Why This Matters: A $40 Carbon Price Drop Could Scuttle Canada’s Clean Energy Ambitions

The Edmonton facility, developed by Varme Energy, isn’t just another climate project—it’s a blueprint for how Canada could turn landfill waste into clean power while capturing emissions. But with the federal government’s revised carbon pricing deal, the math no longer adds up.

Why This Matters: A $40 Carbon Price Drop Could Scuttle Canada’s Clean Energy Ambitions

According to Sean Collins, Varme Energy CEO, the project’s financial model relied on a guaranteed carbon credit price of at least $85 per tonne—a floor set by the Canada Growth Fund. Now, with the federal government capping the price at $130 by 2040, the facility’s $118-per-tonne operating cost leaves it operating at a loss.

This isn’t just a setback for one company. Jamie Stephen, CEO of bioenergy firm Torchlight, warns that the slower price hike undermines the entire business case for carbon capture in Canada. Torchlight’s $2 billion CCS project near Hinton, Alberta, is already facing similar viability concerns, despite government tax credits.

The bigger risk? A domino effect. The Canadian Climate Institute projects that lower carbon prices will reduce private investment in emissions-cutting tech by 30%, forcing developers to seek cheaper alternatives—or abandon projects entirely.

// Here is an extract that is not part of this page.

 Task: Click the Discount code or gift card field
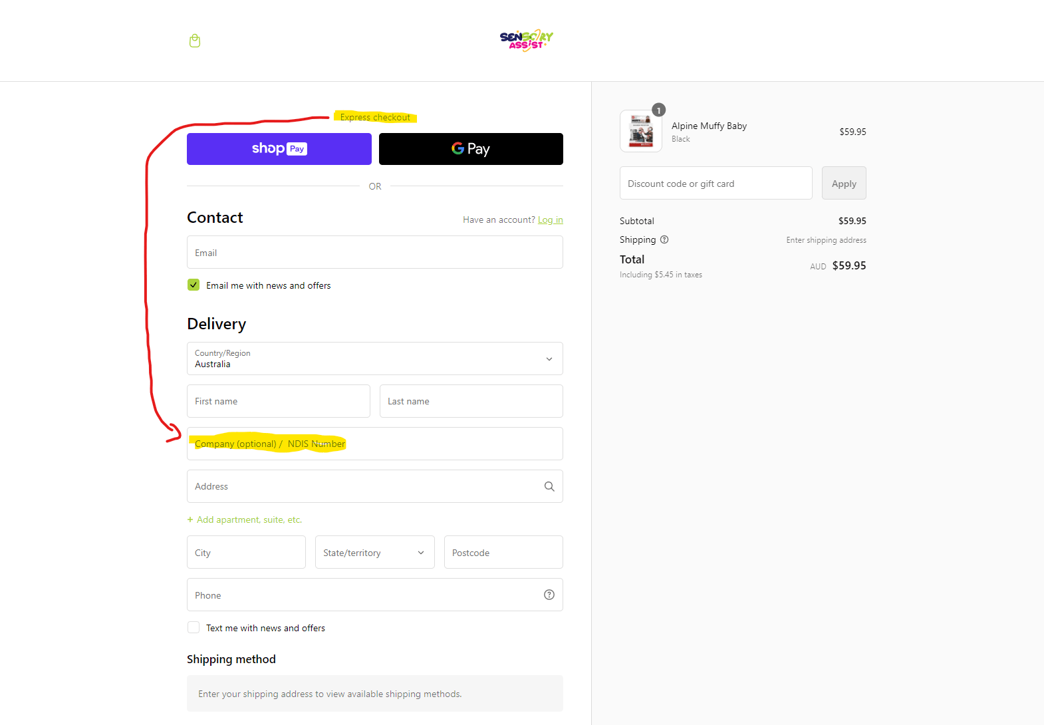(x=716, y=183)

How Did We Get Here? The Politics Behind the Price Cut

The revised carbon pricing deal, announced by Prime Minister Justin Trudeau and Alberta Premier Danielle Smith, was framed as a compromise to keep Canadian industry competitive with the U.S., which has no national carbon tax.

How Did We Get Here? The Politics Behind the Price Cut

But critics argue the move sends a dangerous signal to investors. "This isn’t just about Alberta—it’s about whether Canada can attract capital for climate solutions at all," says Mark Jaccard, a climate economist at Simon Fraser University. His research shows that carbon prices below $100 per tonne fail to incentivize large-scale CCS projects, which typically require $150–$200 per tonne to break even.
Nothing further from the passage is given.